Extracted data entries
>>>
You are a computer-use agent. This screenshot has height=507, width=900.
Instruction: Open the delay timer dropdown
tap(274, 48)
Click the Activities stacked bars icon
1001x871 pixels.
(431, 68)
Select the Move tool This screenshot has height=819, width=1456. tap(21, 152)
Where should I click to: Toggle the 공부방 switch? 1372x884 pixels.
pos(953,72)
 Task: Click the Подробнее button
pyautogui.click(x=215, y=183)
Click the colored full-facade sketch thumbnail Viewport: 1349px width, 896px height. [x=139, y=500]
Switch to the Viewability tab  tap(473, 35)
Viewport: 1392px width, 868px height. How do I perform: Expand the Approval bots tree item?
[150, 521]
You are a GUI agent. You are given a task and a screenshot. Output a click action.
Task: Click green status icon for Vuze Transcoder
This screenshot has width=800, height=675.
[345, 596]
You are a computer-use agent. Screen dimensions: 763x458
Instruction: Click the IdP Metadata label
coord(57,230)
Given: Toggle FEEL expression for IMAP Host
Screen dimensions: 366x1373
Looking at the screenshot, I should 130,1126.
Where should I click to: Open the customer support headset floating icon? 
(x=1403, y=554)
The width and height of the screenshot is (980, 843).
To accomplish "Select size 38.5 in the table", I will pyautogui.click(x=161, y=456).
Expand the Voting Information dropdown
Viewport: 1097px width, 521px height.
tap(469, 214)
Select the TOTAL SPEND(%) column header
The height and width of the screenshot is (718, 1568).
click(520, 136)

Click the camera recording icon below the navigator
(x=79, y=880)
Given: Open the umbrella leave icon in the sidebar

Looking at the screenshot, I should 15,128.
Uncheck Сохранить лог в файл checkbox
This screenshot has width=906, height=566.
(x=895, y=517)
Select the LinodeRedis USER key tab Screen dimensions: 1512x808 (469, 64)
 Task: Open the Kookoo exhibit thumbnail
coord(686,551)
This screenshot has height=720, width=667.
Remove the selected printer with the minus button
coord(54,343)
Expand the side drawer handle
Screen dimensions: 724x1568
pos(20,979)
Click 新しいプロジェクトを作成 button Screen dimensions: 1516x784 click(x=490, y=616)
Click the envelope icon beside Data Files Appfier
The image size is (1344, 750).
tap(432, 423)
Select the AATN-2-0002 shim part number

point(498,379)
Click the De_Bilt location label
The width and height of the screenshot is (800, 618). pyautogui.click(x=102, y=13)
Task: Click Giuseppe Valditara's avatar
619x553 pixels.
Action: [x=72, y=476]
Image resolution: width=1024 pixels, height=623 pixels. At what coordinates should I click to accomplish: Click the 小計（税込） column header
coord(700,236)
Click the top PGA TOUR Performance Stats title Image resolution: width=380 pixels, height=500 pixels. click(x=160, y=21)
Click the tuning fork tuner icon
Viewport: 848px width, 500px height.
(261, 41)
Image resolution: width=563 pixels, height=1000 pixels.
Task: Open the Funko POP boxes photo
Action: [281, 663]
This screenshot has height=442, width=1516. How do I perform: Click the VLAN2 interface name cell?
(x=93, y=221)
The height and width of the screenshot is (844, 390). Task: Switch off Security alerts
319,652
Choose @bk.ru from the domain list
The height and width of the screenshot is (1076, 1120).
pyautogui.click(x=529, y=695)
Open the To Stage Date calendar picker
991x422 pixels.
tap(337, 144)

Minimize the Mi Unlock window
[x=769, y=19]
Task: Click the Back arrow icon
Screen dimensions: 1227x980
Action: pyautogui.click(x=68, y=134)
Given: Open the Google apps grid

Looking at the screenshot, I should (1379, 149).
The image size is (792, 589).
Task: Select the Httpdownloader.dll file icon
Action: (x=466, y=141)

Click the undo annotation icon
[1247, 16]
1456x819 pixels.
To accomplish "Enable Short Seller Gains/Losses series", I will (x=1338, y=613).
<<<
▸ TASK TO COMPLETE: Return the lines from the one with "Given: Toggle FEEL expression for IMAP Host" to the one with "will pyautogui.click(x=161, y=456).", both included, character for character.

▸ REPLY TO THE TASK:
Given: Toggle FEEL expression for IMAP Host
Screen dimensions: 366x1373
Looking at the screenshot, I should 130,1126.
Where should I click to: Open the customer support headset floating icon? 
(x=1403, y=554)
The width and height of the screenshot is (980, 843).
To accomplish "Select size 38.5 in the table", I will pyautogui.click(x=161, y=456).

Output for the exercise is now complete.